• [Your assignment]: When you reach the line containing "Open the XYZ Euler rotation mode dropdown" in the records below, start copying exactly, and stop once you have copied the line containing "has height=523, width=1024.".

Stored data:
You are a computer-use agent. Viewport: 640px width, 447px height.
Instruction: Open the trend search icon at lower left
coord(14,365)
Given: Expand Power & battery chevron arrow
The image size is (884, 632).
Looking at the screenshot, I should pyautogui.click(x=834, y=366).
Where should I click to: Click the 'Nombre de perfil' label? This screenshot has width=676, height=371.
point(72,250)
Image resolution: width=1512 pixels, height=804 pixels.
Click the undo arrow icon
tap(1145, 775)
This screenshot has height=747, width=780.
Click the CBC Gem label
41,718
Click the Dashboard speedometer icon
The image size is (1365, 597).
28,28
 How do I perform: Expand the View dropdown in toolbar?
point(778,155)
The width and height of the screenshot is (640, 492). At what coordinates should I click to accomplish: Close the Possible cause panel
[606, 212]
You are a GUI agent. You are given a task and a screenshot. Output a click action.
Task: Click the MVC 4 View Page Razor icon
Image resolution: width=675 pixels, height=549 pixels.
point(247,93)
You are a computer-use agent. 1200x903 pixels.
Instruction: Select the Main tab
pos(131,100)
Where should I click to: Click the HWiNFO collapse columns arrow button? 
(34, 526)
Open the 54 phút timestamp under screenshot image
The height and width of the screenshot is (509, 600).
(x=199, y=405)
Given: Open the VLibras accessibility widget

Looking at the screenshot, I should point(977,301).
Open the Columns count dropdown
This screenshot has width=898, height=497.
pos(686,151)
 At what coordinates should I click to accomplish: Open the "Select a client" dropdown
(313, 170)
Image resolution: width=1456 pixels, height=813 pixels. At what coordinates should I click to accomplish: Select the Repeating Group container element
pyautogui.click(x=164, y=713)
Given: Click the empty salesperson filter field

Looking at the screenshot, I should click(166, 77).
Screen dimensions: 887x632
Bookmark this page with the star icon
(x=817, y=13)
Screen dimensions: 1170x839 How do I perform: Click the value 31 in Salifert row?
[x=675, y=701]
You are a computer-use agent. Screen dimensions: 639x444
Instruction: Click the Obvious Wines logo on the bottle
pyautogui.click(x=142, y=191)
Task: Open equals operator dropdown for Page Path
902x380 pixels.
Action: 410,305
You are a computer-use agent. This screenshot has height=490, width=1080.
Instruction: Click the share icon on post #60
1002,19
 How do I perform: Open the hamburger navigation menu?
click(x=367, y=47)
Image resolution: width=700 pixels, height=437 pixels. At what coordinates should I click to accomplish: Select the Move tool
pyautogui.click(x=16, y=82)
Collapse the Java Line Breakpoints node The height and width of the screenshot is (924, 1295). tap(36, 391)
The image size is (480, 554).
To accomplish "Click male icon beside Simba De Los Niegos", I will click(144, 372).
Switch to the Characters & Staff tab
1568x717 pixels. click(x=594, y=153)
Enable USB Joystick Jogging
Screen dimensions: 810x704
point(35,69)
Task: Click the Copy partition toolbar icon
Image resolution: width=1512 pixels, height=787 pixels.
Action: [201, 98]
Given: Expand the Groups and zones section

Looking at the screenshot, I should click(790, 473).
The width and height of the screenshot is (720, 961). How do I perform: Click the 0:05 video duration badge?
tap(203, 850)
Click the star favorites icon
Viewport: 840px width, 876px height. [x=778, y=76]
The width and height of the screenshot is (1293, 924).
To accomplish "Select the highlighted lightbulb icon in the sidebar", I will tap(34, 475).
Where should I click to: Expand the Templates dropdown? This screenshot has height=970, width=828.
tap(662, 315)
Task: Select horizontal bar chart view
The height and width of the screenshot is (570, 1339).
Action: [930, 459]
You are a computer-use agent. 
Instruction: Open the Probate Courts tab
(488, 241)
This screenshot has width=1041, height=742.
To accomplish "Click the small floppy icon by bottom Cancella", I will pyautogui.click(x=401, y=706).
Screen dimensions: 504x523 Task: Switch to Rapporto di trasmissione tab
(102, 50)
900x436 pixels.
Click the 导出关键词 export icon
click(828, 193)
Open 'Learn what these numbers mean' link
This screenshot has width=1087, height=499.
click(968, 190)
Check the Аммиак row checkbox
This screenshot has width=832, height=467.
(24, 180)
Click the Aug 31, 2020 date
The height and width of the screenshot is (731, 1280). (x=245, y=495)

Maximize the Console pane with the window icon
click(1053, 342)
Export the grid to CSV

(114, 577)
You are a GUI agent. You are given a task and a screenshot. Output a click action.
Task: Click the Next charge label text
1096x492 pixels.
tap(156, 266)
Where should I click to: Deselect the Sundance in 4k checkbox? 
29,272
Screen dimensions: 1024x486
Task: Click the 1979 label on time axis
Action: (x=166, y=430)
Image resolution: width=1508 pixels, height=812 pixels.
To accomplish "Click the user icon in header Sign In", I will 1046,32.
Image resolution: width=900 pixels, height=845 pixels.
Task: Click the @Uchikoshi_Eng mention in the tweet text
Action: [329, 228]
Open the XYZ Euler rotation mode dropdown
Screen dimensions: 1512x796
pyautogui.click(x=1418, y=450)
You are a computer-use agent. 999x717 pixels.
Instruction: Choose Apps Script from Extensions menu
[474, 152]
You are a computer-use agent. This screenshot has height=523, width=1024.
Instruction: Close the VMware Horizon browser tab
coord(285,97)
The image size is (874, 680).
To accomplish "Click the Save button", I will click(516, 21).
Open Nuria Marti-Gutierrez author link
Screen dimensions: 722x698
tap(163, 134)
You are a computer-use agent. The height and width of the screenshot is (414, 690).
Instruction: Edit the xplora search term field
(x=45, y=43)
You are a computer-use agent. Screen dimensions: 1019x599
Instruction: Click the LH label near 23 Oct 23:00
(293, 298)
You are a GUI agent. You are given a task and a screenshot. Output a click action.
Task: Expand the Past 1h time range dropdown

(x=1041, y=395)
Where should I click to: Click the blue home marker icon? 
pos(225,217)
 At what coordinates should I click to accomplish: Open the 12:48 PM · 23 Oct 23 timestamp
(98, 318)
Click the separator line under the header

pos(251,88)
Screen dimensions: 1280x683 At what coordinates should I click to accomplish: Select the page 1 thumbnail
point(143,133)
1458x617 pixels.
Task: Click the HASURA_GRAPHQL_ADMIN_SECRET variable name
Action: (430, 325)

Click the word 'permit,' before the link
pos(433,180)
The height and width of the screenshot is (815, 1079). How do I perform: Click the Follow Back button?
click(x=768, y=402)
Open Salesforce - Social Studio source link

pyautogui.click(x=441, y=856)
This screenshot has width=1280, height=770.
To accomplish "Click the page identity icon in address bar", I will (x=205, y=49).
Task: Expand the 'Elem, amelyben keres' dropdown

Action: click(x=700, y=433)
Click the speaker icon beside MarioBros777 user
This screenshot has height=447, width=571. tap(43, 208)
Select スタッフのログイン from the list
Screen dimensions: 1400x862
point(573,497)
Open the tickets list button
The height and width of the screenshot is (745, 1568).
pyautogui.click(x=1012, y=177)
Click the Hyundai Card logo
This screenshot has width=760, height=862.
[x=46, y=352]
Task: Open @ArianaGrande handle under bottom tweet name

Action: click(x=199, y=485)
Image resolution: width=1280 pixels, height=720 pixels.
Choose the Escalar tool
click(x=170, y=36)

• [The answer]:
Open the XYZ Euler rotation mode dropdown
Screen dimensions: 1512x796
pyautogui.click(x=1418, y=450)
You are a computer-use agent. 999x717 pixels.
Instruction: Choose Apps Script from Extensions menu
[474, 152]
You are a computer-use agent. This screenshot has height=523, width=1024.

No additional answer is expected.